The problem asks if it is possible for a polyhedron to have a specific combination of faces, edges, and vertices. We are given the following numbers:
- Number of faces (F) = 15
- Number of edges (E) = 20
- Number of vertices (V) = 10

**step2** Recalling the property of polyhedra

For any simple polyhedron (one without holes, like a cube or a pyramid), there is a fundamental mathematical relationship that connects the number of its faces (F), vertices (V), and edges (E).
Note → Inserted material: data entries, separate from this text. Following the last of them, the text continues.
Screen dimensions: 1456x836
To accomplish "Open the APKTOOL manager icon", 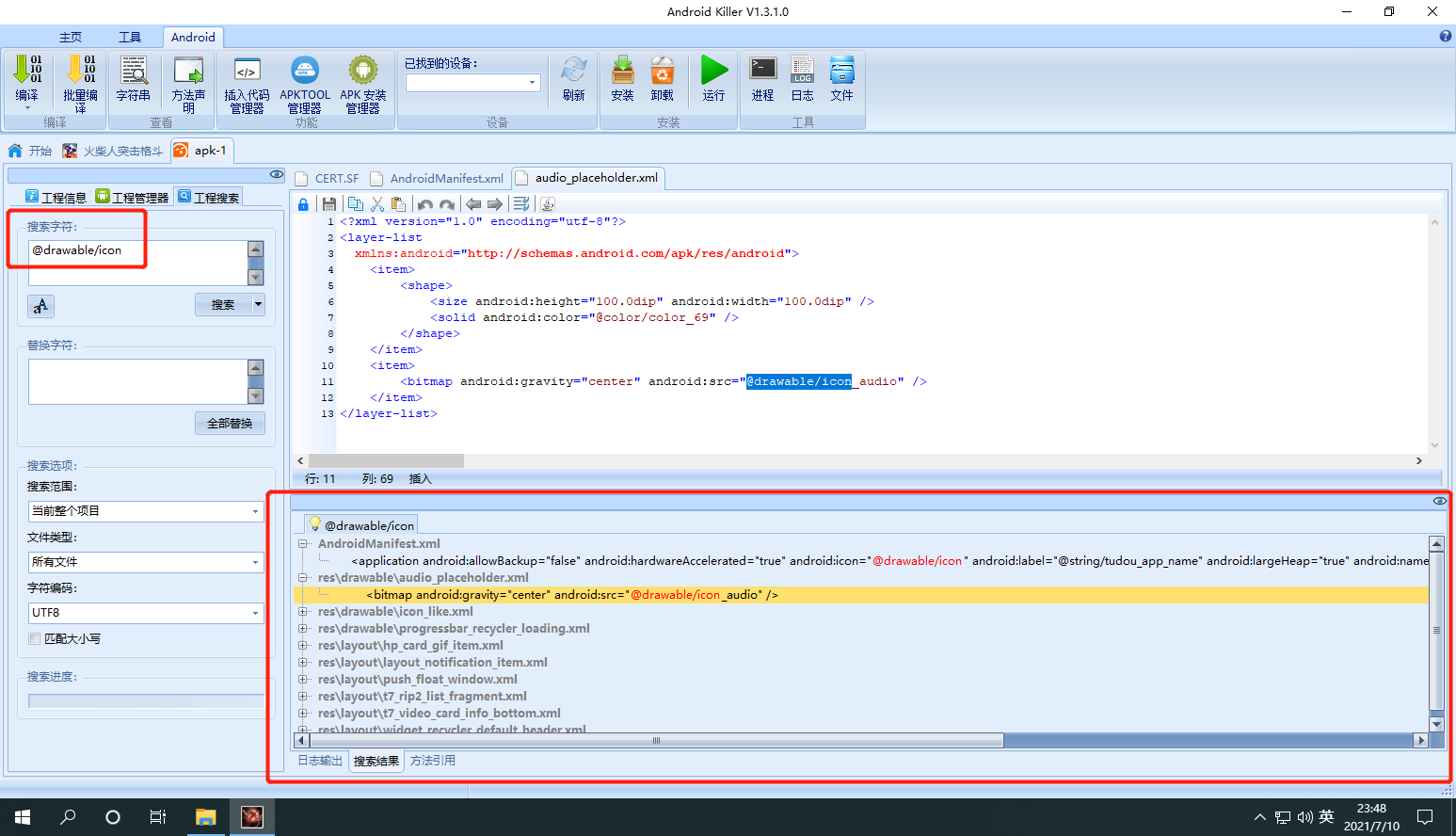I will [305, 71].
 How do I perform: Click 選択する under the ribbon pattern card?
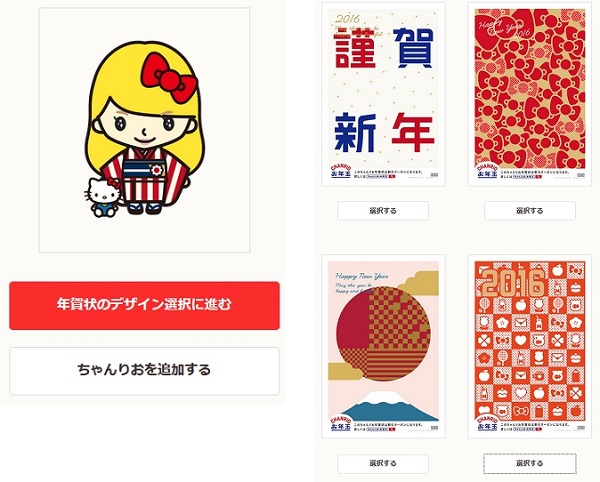pos(530,211)
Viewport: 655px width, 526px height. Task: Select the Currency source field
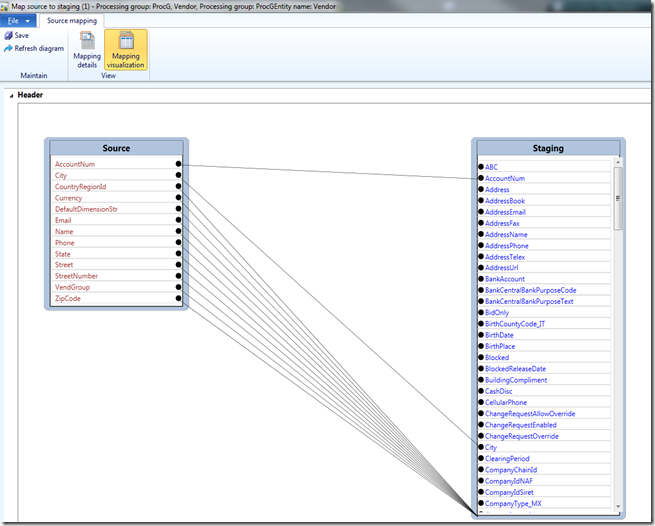click(x=69, y=198)
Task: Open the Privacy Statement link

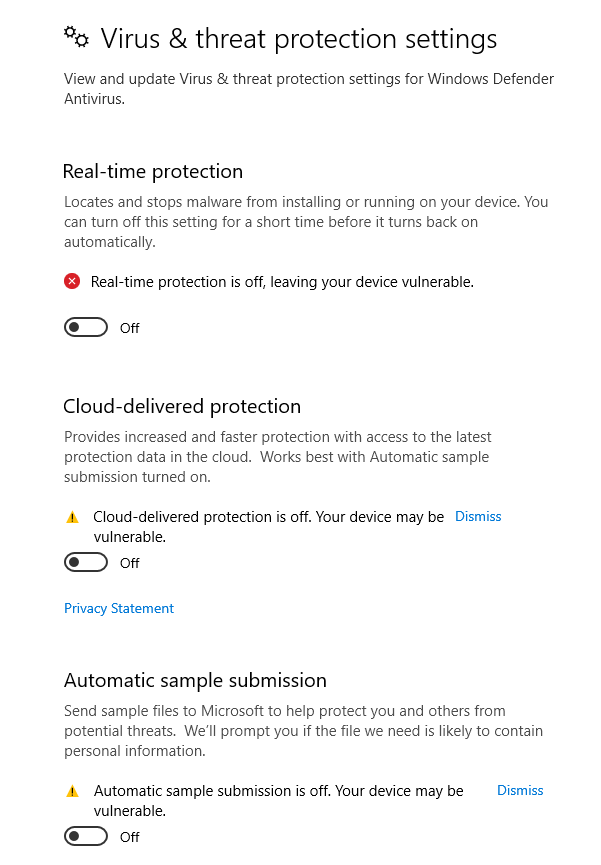Action: pos(119,608)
This relationship is known as Euler's formula for polyhedra, which states:
$$F + V - E = 2$$
This formula must hold true for any valid simple polyhedron.

**step3** Substituting the given values into the formula

Now, we will take the numbers provided in the problem and substitute them into Euler's formula to check if the relationship holds.
We have:
F = 15
V = 10
E = 20
Let's plug these values into the formula:
$$15 + 10 - 20$$

**step4** Calculating the result

First, we add the number of faces and the number of vertices:
$$15 + 10 = 25$$
Next, we subtract the number of edges from this sum:
$$25 - 20 = 5$$

**step5** Comparing the calculated result with Euler's formula

According to Euler's formula, for a polyhedron to exist with the given numbers of faces, vertices, and edges, the calculation $$F + V - E$$ must equal 2.
Our calculation resulted in 5.
Since $$5 \neq 2$$, the given numbers do not satisfy Euler's formula.

**step6** Concluding the answer

Because the specific numbers of faces (15), edges (20), and vertices (10) do not satisfy Euler's formula ($$F + V - E = 2$$), a polyhedron cannot have this combination of properties.
Therefore, the answer is No.